• [TASK INPUT]
▬▬▬▬▬▬▬▬▬▬

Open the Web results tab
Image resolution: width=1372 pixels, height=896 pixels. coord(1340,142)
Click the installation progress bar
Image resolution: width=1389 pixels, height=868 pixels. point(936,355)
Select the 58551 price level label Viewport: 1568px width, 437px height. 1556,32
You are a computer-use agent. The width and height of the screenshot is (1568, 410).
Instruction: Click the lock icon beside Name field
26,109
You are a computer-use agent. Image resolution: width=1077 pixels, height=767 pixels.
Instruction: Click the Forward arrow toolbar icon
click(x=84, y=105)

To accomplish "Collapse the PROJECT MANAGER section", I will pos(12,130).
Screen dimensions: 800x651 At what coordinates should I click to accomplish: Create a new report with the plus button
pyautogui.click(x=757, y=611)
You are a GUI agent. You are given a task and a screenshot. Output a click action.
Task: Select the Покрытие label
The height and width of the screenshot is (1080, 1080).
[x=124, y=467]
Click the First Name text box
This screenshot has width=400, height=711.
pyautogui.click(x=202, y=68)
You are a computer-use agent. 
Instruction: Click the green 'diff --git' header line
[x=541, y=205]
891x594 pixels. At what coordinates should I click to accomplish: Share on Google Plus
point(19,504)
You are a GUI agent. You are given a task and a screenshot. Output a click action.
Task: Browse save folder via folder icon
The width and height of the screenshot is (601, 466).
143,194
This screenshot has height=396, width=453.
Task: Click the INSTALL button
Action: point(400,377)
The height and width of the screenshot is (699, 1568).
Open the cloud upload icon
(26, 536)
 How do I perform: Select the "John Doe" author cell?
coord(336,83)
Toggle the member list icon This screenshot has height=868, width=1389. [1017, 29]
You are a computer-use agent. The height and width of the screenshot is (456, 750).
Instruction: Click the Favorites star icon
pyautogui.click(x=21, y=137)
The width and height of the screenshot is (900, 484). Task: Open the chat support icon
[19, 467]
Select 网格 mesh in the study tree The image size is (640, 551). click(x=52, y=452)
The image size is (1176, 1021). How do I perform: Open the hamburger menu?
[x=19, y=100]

▬▬▬▬▬▬▬▬▬▬

• [WHAT THIS TASK INVOLVES] Your answer should repeat every entry exactly.

• [THE ANSWER]
Open the Web results tab
Image resolution: width=1372 pixels, height=896 pixels. coord(1340,142)
Click the installation progress bar
Image resolution: width=1389 pixels, height=868 pixels. point(936,355)
Select the 58551 price level label Viewport: 1568px width, 437px height. 1556,32
You are a computer-use agent. The width and height of the screenshot is (1568, 410).
Instruction: Click the lock icon beside Name field
26,109
You are a computer-use agent. Image resolution: width=1077 pixels, height=767 pixels.
Instruction: Click the Forward arrow toolbar icon
click(x=84, y=105)

To accomplish "Collapse the PROJECT MANAGER section", I will pos(12,130).
Screen dimensions: 800x651 At what coordinates should I click to accomplish: Create a new report with the plus button
pyautogui.click(x=757, y=611)
You are a GUI agent. You are given a task and a screenshot. Output a click action.
Task: Select the Покрытие label
The height and width of the screenshot is (1080, 1080).
[x=124, y=467]
Click the First Name text box
This screenshot has width=400, height=711.
pyautogui.click(x=202, y=68)
You are a computer-use agent. 
Instruction: Click the green 'diff --git' header line
[x=541, y=205]
891x594 pixels. At what coordinates should I click to accomplish: Share on Google Plus
point(19,504)
You are a GUI agent. You are given a task and a screenshot. Output a click action.
Task: Browse save folder via folder icon
The width and height of the screenshot is (601, 466).
143,194
This screenshot has height=396, width=453.
Task: Click the INSTALL button
Action: point(400,377)
The height and width of the screenshot is (699, 1568).
Open the cloud upload icon
(26, 536)
 How do I perform: Select the "John Doe" author cell?
coord(336,83)
Toggle the member list icon This screenshot has height=868, width=1389. [1017, 29]
You are a computer-use agent. The height and width of the screenshot is (456, 750).
Instruction: Click the Favorites star icon
pyautogui.click(x=21, y=137)
The width and height of the screenshot is (900, 484). Task: Open the chat support icon
[19, 467]
Select 网格 mesh in the study tree The image size is (640, 551). click(x=52, y=452)
The image size is (1176, 1021). How do I perform: Open the hamburger menu?
[x=19, y=100]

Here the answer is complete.